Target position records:
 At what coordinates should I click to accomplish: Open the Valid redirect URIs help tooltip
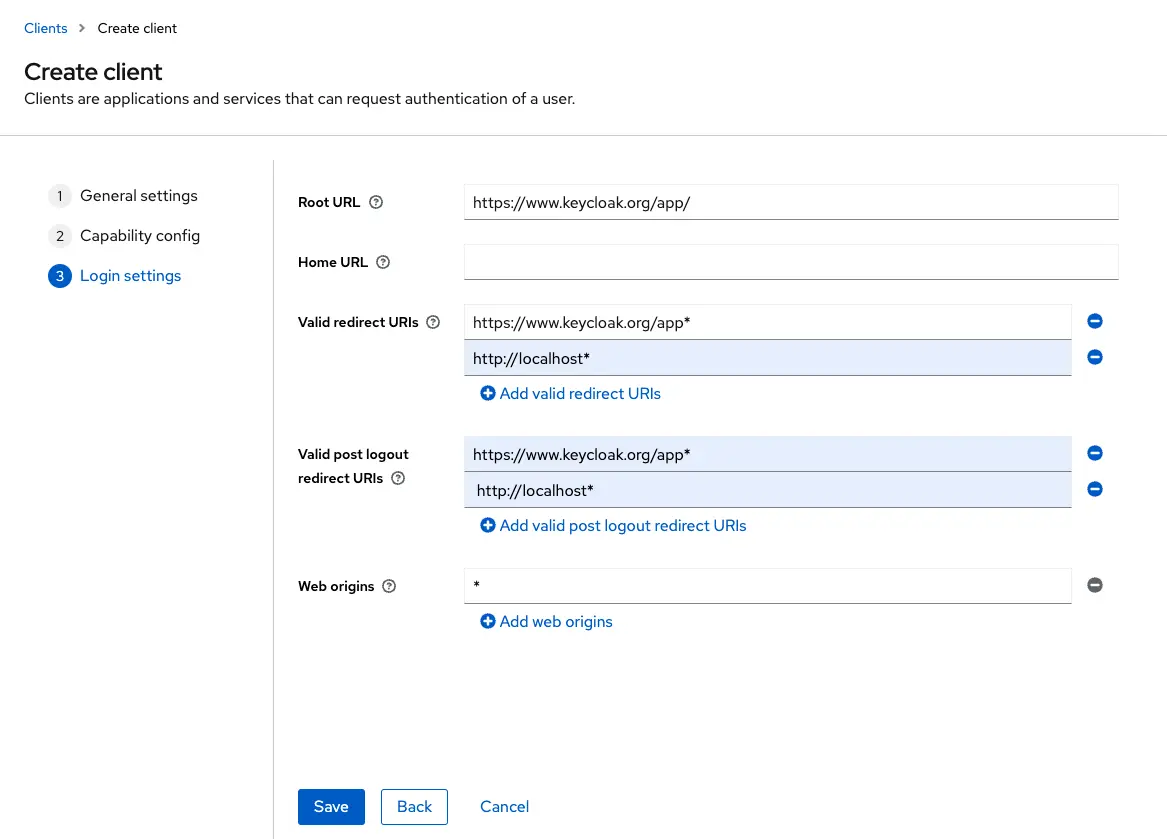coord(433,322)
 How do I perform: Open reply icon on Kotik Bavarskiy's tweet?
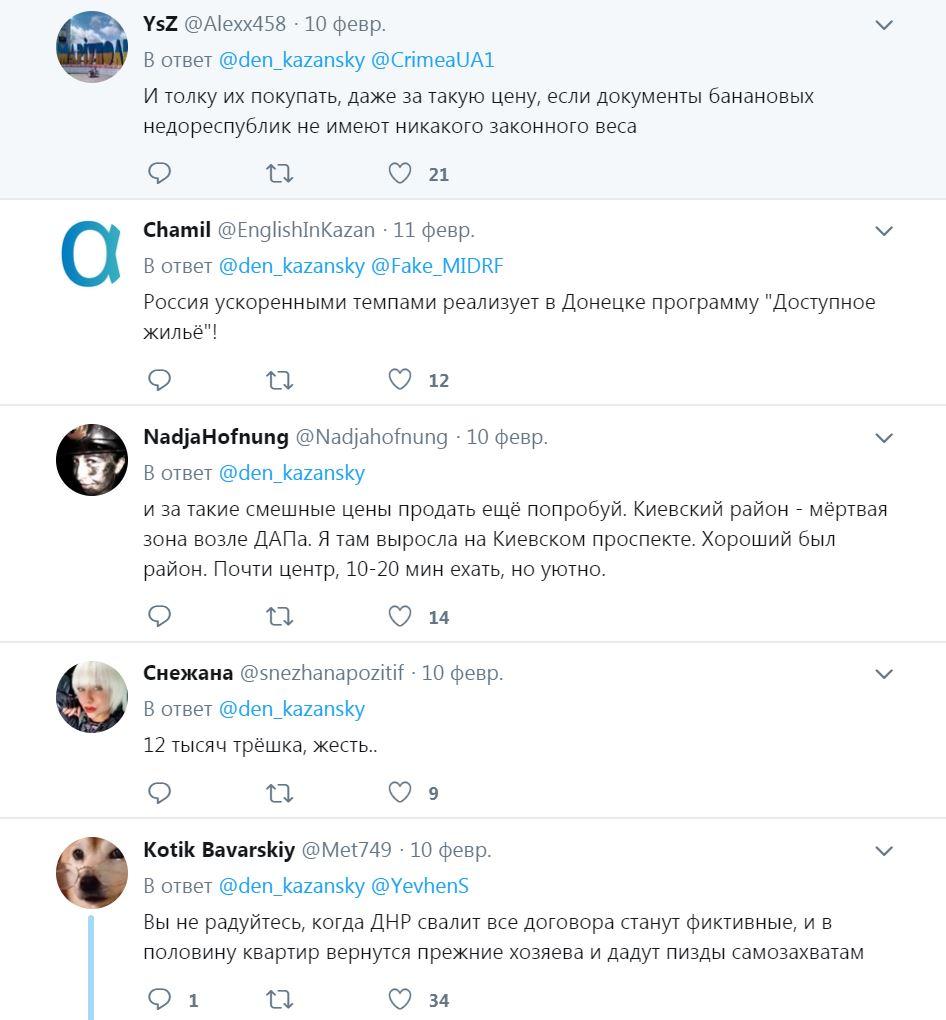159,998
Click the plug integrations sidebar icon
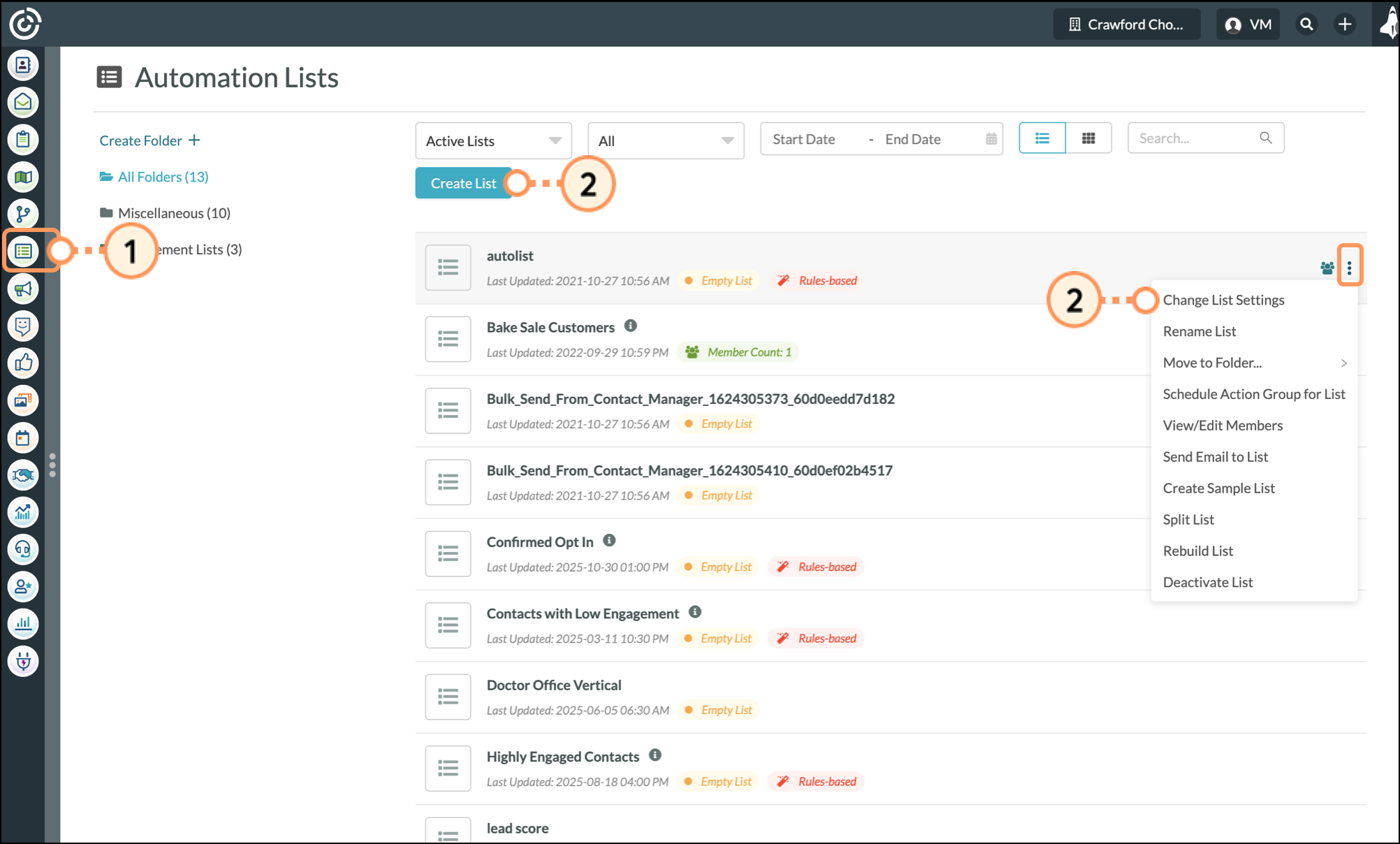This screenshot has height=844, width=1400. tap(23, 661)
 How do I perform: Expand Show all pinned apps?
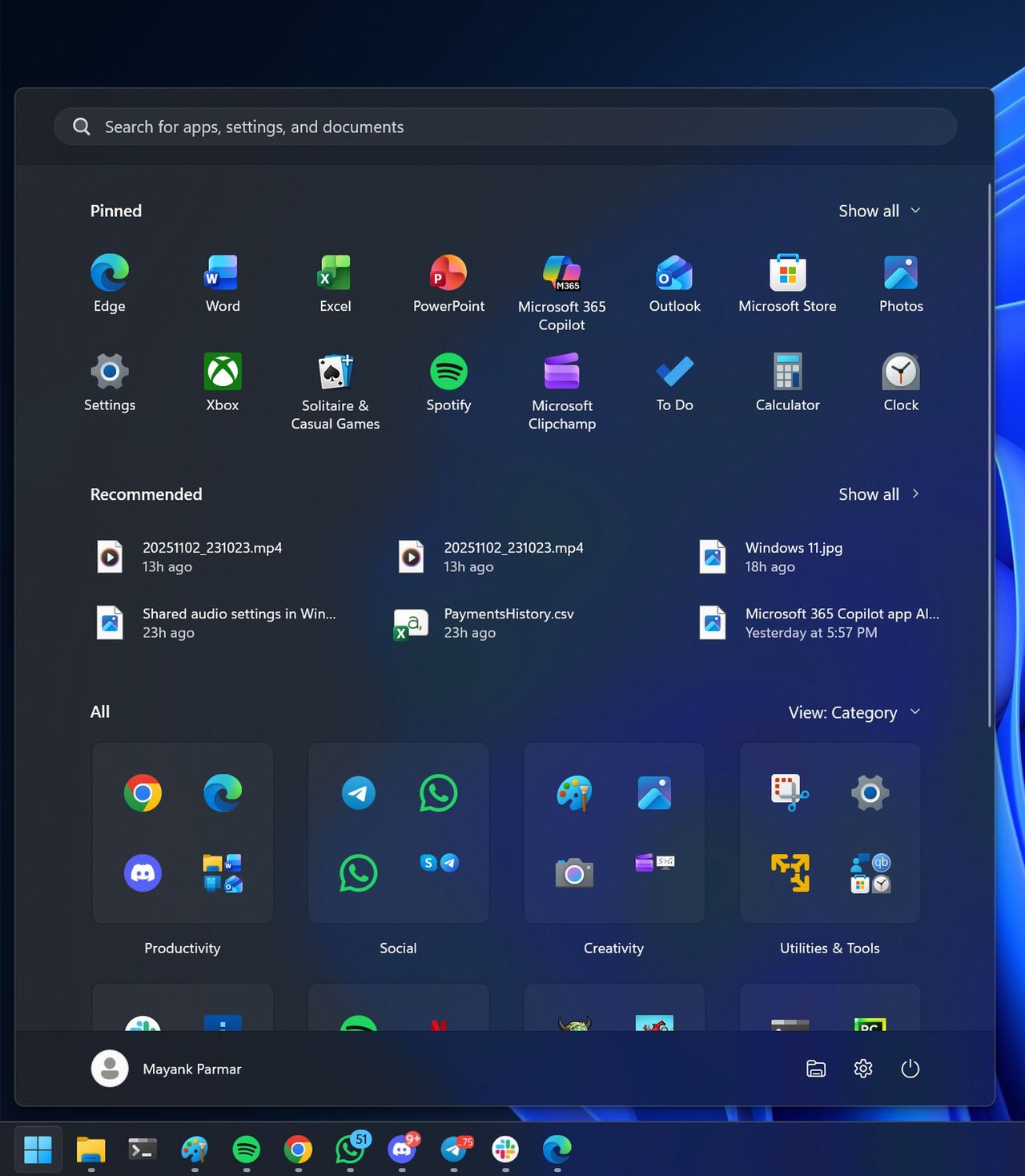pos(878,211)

==

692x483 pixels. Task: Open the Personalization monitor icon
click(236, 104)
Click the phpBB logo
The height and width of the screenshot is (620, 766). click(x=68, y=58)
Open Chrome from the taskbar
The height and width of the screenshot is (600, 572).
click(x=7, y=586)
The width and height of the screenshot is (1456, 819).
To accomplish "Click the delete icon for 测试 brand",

◆ PROBLEM TO WORK ON: Change "How do I perform" to "How can I carry out" in the rows from the line with "How do I perform: Open" to the line with "pos(878,211)", and write those lines out again with nothing else altered. Omit the pictures from your answer.

◆ RESPONSE BELOW:
 How can I carry out: Open reply icon on Kotik Bavarskiy's tweet?
159,998
Click the plug integrations sidebar icon
This screenshot has height=844, width=1400. tap(23, 661)
 How can I carry out: Expand Show all pinned apps?
pos(878,211)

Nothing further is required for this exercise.